Argonne scientists peel away layers of dense liquid flow dynamics

Technique may lead to better, cleaner fuel injectors for automobiles

Standard microscopy and visible light imaging techniques cannot peer into the dark and murky centers of dense-liquid jets, which has hindered scientists in their quest for a full understanding of liquid breakup in devices such as automobile fuel injectors.

Scientists at the U.S. Department of Energy’s (DOE) Argonne National Laboratory have developed a technique to peer through high-speed dense liquids using high-energy X-rays from Argonne’s Advanced Photon Source (APS).

“The imaging contrast is crisp and we can do it orders of magnitude faster than ever before,” Argonne X-ray Science Division physicist Kamel Fezzaa said.

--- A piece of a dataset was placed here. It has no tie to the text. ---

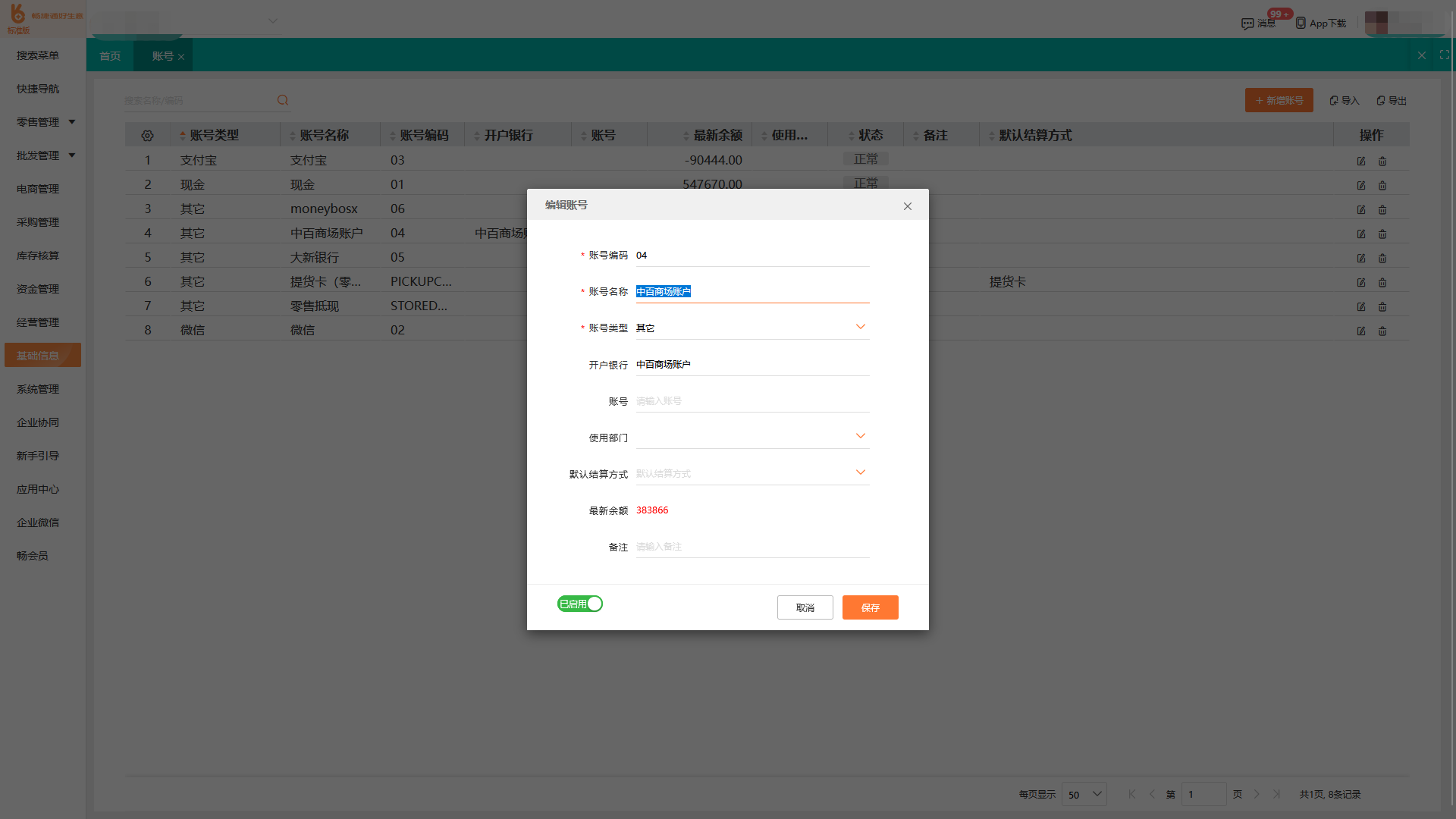1456x819 pixels.
Task: Click the edit icon for row 1 支付宝
Action: click(x=1361, y=161)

Fuel injector efficiency and clean combustion is dependent on the best mixture of the fuel and air. To improve injector design, it is critical to understand how fuel is atomized as it is injected. However, standard laser characterization techniques have been unsuccessful due to the high density of the fuel jet near the injector opening. Scientists have been forced to study the fuel far away from the nozzle and extrapolate its dispersal pattern. The resulting models of breakup are highly speculative, oversimplified and often not validated by experiments.

“Research in this area has been a predicament for some time, and there has been a great need for accurate experimental measurement,” Fezzaa said. “Now we can capture the internal structure of the jet and map its velocity with clarity and confidence, which wasn’t possible before.”

Fezzaa and his colleagues, along with collaborators from VisteonCorp. developed a new ultrafast synchrotron X-ray full-field phase contrast imaging technique and used it to reveal instantaneous velocity and internal structure of these optically dense sprays. This work is highlighted in the Advance Online Publication of the journal Nature Physics.